Abstract
Critically ill newborns admitted to Neonatal Intensive Care Unit often require a centrally inserted central catheters (CICCs) inserted by ultrasound-guided puncture of the internal jugular or brachio-cephalic vein. Achieving an appropriate level of sedation and analgesia is paramount for procedure success and patient safety, avoiding the potential risks associated with excessive deep sedation.
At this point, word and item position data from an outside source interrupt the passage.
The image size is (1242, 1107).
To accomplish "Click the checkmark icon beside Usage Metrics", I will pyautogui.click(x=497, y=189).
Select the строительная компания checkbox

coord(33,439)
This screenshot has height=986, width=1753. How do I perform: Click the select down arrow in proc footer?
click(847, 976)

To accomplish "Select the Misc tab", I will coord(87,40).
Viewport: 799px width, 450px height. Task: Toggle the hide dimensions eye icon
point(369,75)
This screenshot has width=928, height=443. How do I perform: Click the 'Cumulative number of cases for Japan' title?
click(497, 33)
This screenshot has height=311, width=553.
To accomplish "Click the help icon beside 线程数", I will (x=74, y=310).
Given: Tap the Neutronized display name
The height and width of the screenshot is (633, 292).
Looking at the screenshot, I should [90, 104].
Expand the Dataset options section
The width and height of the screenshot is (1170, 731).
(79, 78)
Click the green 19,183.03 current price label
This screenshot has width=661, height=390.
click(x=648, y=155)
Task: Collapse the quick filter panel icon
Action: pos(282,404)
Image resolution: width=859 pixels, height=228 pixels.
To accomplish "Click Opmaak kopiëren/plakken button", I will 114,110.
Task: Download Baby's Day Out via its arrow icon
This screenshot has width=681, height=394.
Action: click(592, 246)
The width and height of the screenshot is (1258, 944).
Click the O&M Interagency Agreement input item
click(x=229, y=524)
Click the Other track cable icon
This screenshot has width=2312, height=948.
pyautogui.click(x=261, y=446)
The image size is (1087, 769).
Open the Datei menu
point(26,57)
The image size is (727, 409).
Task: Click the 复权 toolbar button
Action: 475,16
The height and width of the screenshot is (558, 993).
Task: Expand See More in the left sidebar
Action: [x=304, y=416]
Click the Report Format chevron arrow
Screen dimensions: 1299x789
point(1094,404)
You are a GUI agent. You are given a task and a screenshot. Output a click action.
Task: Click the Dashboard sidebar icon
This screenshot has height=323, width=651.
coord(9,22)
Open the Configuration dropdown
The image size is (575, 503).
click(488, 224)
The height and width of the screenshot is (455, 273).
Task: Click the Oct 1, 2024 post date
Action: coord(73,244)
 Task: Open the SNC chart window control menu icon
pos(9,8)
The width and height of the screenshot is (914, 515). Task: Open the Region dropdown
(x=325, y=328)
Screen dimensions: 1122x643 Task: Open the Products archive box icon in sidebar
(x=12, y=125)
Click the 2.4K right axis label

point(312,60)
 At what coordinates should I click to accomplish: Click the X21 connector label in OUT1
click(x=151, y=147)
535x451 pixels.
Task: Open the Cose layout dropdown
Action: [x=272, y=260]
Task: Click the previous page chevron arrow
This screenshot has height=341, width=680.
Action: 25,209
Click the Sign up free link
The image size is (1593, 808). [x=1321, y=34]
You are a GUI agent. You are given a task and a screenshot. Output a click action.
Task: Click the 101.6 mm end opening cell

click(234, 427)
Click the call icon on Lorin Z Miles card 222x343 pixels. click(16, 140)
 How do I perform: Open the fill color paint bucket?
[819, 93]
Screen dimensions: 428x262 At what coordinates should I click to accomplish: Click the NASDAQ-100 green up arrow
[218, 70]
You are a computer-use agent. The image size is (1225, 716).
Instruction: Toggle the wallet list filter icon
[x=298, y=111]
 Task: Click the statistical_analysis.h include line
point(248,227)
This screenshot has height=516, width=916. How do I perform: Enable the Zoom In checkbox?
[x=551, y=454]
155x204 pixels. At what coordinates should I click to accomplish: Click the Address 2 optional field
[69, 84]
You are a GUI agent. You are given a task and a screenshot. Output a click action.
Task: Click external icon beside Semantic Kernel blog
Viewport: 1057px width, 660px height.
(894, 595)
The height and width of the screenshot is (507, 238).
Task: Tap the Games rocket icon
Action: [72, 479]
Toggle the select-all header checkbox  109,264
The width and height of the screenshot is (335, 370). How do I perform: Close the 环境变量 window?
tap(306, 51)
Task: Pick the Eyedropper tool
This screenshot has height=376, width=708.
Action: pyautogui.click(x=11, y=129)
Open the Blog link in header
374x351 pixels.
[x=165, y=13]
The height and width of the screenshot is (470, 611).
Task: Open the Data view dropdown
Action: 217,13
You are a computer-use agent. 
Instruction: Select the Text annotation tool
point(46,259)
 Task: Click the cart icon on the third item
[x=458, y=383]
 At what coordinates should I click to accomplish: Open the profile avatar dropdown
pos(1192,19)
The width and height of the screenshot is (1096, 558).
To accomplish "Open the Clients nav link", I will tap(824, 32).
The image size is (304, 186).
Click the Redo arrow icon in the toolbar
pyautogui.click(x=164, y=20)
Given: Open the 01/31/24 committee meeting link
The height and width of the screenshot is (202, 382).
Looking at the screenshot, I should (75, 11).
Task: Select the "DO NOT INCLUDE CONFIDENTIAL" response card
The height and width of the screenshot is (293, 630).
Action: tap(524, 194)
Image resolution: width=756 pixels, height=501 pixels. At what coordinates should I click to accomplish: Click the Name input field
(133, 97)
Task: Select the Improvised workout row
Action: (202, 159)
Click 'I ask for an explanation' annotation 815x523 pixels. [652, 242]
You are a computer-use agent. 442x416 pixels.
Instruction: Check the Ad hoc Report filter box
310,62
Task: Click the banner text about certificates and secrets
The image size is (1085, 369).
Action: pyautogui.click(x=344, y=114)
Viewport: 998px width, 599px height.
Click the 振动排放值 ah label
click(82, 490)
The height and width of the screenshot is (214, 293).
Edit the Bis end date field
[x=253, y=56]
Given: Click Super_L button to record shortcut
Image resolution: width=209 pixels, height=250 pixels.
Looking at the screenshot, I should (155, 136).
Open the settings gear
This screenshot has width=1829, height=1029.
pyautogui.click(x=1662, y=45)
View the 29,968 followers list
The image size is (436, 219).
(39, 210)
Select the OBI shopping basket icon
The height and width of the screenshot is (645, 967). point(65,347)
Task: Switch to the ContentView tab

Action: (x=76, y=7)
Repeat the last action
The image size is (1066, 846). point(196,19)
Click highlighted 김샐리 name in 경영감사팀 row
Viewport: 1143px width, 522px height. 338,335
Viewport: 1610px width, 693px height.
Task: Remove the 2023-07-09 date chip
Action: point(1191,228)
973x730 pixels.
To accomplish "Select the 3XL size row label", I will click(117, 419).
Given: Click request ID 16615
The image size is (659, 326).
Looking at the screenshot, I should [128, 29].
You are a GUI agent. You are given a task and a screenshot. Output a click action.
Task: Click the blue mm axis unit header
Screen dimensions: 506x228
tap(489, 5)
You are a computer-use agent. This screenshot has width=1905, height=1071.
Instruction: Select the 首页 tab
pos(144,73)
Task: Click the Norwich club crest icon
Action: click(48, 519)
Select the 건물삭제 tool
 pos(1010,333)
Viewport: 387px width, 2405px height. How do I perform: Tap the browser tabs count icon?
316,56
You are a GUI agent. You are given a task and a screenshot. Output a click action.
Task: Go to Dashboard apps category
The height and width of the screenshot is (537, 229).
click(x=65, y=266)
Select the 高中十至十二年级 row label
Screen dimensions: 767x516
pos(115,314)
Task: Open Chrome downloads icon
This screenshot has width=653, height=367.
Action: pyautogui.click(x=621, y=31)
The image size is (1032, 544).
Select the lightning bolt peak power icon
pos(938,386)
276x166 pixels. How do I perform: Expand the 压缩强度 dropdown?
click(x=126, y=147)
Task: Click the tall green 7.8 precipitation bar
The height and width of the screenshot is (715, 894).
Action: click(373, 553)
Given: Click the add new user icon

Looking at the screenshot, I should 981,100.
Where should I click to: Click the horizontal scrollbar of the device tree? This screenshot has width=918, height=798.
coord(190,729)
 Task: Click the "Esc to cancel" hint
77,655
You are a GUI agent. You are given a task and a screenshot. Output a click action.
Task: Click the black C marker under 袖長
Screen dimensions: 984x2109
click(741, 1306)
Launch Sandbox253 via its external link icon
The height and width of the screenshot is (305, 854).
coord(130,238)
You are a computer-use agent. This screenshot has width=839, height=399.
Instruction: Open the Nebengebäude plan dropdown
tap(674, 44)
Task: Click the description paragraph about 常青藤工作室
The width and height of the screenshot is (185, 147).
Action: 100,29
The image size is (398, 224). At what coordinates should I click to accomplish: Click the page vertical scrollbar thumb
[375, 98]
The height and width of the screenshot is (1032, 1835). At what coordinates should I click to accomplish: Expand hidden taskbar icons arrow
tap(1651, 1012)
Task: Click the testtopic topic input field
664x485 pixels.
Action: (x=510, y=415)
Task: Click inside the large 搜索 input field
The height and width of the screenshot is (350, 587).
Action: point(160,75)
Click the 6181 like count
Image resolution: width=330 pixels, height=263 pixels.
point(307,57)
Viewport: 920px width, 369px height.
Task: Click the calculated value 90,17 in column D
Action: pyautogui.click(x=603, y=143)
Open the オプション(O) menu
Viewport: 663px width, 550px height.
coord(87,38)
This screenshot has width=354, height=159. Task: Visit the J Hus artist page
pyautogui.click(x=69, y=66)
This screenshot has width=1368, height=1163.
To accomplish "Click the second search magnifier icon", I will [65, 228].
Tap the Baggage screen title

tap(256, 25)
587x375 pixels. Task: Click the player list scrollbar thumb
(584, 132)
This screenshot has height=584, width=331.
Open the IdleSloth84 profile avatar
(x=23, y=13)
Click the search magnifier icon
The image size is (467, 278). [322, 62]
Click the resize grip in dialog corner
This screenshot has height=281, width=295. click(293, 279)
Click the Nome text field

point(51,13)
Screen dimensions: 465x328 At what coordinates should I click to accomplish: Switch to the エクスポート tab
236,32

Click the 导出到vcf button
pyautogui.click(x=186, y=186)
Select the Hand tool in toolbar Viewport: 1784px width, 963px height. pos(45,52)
The aim of this study is to evaluate the feasibility of a novel protocol of sedation. Data from 46 patients were prospectively collected. The feasibility was assessed throughout the monitoring of adverse events and the incidence of spontaneous movements. The procedure was completed in 100% of cases. There were no cases of escalation of the baseline ventilatory support despite the procedure and no case of hypotension, and all spontaneous movements were controlled with additional boluses when required.
Conclusion: Our study represents the very first step towards the design of a validated protocol for analgosedation during ultrasound-guided CICC insertion in NICU.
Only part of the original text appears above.